7. Il résulte de ce qui précède, et sans qu'il soit besoin d'examiner les autres moyens de la requête, que la commune d'Asprières est fondée à demander l'annulation de l'article 2 du jugement du 4 juillet 2023, en tant qu'il rejette les conclusions dirigées contre la délibération du 6 mai 2020, et de la délibération du 6 mai 2020.
Sur les frais liés au litige :
8. Les dispositions de l'article L. 761-1 du code de justice administrative font obstacle à ce que soit mise à la charge la commune d'Asprières, qui n'est pas la partie perdante dans la présente instance, une somme quelconque au titre des frais exposés et non compris dans les dépens.

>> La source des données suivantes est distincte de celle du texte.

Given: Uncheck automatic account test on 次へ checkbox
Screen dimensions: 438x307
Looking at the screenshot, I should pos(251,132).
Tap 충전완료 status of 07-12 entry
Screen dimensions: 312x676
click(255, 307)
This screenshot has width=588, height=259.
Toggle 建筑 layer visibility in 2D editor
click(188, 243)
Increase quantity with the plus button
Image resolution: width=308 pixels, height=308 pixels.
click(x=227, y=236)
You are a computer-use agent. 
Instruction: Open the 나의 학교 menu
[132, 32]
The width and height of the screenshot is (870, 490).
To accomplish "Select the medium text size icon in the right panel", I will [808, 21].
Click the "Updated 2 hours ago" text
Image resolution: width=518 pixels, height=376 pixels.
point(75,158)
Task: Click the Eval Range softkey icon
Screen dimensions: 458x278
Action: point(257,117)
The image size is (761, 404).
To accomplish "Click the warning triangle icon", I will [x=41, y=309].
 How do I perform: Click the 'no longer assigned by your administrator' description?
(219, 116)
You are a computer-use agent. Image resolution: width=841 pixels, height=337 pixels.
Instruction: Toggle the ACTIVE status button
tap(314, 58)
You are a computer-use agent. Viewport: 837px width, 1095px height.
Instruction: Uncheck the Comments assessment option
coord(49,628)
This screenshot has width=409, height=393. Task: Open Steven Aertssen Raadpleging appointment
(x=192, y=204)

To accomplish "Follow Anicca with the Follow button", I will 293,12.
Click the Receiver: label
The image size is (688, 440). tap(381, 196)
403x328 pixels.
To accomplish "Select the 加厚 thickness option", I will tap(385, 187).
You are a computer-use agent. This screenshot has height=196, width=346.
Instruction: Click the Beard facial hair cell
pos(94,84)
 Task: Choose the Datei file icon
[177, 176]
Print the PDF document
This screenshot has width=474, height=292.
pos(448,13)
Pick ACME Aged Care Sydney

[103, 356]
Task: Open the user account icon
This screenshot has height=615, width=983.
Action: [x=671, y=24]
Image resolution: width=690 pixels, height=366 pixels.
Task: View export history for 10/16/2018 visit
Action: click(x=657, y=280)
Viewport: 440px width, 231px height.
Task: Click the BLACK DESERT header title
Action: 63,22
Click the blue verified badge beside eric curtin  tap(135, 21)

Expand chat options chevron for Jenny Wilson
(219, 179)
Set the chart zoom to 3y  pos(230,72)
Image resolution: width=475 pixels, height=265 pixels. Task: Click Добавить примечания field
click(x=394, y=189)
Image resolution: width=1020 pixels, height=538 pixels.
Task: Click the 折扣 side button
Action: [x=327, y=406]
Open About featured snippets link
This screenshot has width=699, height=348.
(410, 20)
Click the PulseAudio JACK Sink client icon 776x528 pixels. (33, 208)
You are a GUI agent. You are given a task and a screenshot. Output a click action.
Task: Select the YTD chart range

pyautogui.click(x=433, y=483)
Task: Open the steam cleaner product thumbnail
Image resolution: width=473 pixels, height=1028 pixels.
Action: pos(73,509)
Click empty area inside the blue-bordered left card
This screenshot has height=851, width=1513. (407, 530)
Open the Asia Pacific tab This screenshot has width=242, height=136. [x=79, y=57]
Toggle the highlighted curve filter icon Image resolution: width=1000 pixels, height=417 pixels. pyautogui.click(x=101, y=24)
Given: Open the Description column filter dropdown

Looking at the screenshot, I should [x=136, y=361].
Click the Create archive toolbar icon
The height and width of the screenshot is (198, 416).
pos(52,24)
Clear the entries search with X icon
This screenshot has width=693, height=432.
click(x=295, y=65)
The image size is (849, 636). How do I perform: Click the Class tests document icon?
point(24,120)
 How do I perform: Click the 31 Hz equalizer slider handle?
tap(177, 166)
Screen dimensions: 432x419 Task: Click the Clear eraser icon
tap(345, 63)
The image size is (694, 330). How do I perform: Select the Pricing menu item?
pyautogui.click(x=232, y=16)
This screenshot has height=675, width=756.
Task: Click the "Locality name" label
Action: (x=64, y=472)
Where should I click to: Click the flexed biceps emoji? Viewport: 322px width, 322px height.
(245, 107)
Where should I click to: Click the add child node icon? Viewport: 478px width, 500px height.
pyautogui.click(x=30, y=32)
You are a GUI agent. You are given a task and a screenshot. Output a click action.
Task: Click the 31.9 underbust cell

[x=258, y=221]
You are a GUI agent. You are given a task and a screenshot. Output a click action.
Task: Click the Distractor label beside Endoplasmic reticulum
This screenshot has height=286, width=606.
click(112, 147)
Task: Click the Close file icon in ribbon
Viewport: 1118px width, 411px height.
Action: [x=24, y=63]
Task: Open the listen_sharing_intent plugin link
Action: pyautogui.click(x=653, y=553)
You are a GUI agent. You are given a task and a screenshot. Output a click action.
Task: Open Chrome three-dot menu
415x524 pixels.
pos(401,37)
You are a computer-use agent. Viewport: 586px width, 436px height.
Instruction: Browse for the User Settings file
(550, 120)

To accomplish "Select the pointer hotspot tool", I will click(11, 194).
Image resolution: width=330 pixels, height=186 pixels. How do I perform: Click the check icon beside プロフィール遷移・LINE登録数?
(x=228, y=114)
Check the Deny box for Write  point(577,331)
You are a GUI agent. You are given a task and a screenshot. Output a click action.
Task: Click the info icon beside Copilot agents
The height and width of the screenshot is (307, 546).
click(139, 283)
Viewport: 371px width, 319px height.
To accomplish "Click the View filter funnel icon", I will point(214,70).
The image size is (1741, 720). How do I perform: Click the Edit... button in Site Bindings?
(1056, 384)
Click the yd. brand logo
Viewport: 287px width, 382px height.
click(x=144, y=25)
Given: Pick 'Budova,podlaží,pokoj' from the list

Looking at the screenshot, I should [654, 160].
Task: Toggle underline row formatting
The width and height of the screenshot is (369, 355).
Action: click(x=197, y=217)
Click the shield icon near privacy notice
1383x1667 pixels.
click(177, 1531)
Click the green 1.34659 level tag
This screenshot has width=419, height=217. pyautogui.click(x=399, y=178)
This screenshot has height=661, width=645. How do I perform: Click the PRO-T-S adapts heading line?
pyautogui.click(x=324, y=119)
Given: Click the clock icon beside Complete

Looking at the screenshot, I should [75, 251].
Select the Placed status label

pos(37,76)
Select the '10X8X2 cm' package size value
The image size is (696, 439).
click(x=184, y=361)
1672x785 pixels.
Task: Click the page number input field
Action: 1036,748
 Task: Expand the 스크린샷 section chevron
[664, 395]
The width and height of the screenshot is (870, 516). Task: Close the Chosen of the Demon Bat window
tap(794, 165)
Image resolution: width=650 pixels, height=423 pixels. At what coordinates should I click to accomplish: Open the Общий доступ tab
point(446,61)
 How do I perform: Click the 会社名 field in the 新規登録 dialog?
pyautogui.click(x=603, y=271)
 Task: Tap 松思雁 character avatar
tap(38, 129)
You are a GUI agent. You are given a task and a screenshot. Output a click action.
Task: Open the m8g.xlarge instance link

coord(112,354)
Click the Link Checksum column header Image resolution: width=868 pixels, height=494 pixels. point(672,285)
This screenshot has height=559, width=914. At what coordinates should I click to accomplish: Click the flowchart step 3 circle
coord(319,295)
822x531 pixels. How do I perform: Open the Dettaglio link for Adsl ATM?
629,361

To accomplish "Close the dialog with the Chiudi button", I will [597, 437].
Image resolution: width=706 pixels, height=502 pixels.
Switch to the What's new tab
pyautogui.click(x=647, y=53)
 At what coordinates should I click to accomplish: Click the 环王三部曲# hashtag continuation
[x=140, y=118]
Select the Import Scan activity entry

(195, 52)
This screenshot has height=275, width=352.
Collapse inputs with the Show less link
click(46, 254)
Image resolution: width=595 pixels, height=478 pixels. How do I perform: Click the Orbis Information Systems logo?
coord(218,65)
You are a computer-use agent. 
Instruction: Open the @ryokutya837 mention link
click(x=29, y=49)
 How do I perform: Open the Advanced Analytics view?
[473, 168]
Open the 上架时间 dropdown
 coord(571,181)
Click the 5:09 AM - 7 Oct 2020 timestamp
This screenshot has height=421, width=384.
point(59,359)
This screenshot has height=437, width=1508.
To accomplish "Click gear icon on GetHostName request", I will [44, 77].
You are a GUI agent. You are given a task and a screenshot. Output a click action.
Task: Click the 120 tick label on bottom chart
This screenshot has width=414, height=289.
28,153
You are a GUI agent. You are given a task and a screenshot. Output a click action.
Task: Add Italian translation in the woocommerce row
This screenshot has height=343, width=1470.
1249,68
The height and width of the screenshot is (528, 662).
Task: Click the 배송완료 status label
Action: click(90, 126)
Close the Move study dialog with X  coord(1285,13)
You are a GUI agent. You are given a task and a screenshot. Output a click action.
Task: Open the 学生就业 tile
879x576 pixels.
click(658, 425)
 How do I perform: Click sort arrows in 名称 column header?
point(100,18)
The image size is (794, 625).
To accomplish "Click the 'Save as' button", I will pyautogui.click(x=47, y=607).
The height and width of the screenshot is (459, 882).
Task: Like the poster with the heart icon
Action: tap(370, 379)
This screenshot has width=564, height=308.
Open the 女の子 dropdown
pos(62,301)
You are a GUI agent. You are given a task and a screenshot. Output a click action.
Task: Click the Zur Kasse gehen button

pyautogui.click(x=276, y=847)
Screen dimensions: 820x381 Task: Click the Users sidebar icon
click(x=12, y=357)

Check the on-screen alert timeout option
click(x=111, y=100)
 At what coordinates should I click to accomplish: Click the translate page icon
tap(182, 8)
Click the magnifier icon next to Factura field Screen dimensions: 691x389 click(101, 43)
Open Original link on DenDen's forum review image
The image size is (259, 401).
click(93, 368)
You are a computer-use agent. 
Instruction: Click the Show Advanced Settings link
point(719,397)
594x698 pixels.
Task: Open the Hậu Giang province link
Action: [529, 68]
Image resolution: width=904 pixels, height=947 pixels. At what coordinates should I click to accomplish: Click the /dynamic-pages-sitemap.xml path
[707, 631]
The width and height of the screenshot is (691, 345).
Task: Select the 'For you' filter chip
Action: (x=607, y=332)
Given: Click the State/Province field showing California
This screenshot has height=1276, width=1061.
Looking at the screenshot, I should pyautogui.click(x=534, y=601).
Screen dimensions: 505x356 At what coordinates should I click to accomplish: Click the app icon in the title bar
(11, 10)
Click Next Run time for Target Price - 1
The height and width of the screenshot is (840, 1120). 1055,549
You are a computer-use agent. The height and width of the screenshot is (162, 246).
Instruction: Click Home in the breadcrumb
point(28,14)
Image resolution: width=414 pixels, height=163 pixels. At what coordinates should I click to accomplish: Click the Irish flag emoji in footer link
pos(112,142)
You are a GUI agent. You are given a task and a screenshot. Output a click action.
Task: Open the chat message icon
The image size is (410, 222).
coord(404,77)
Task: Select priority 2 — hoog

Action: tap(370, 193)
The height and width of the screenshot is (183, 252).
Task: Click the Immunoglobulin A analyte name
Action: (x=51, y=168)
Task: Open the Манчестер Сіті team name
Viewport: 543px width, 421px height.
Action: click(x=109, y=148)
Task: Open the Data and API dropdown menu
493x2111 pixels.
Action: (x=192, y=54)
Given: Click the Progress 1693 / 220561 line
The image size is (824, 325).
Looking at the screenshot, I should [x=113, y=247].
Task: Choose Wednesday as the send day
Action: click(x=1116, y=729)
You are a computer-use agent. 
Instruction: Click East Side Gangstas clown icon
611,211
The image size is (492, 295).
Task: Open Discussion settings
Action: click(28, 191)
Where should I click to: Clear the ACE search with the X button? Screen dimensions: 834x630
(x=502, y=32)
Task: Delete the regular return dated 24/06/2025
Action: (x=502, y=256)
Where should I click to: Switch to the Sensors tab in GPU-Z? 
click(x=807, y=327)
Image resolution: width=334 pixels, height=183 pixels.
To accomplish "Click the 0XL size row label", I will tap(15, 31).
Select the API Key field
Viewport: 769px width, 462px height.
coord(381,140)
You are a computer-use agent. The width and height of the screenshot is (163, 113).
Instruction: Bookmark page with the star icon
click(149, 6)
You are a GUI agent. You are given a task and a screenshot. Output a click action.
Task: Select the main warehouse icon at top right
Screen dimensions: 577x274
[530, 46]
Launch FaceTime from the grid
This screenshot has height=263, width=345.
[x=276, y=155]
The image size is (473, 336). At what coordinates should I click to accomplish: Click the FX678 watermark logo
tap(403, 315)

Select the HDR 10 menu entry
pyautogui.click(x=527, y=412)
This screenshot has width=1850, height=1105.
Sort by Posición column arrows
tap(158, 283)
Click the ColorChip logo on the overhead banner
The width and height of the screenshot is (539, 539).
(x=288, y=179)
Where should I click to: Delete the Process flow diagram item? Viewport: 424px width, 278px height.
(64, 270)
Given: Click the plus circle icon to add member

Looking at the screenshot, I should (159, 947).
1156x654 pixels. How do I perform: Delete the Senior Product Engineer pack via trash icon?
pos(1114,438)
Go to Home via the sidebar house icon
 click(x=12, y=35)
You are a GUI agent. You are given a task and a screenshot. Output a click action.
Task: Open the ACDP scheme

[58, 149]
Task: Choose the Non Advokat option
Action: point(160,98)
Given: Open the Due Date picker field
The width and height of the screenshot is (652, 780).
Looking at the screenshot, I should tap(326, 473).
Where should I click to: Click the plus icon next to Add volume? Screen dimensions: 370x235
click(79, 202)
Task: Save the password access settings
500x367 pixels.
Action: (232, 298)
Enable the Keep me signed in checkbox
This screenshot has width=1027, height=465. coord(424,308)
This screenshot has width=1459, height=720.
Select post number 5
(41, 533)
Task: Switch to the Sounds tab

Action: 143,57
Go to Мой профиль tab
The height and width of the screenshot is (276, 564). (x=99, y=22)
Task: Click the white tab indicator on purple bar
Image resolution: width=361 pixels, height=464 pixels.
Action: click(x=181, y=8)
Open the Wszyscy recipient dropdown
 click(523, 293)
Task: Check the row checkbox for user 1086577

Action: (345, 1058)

Il y a lieu, en revanche, de mettre à la charge de l'établissement d'hébergement pour personnes âgées dépendantes " Résidence du Pays-Capdenacois " une somme de 1 500 euros au titre des frais exposés par la commune d'Asprières et non compris dans les dépens.
D E C I D E :
Article 1er : L'article 2 du jugement du tribunal administratif de Toulouse du 4 juillet 2023 en tant qu'il rejette la demande d'annulation de la délibération du 6 mai 2020, et la délibération du 6 mai 2020, sont annulés.
Article 2 : L'établissement d'hébergement pour personnes âgées dépendantes " Résidences du Pays-Capdenacois " versera à la commune d'Asprières la somme de 1 500 euros en application de l'article L. 761-1 du code de justice administrative.
Article 3 : Les conclusions de l'établissement d'hébergement pour personnes âgées dépendantes " Résidences du Pays-Capdenacois " présentées au titre de l'article L. 761-1 du code de justice administrative sont rejetées.
Article 4 : Le présent jugement sera notifié à la commune d'Asprières et à l'établissement d'hébergement pour personnes âgées dépendantes Résidence du Pays Capdenacois.
Délibéré après l'audience du 4 décembre 2025, à laquelle siégeaient :

M. Faïck, président,
M. Lafon, président-assesseur,
Mme Crassus, conseillère,


Rendu public par mise à disposition au greffe le 18 décembre 2025



La rapporteure,





L. Crassus
Le président,





F. Faïck


La greffière,





E. Ocana
La République mande et ordonne au ministre de la santé, des familles, de l'autonomie et des personnes handicapées, en ce qui le concerne ou à tous commissaires de justice à ce requis en ce qui concerne les voies de droit commun contre les parties privées, de pourvoir à l'exécution de la présente décision.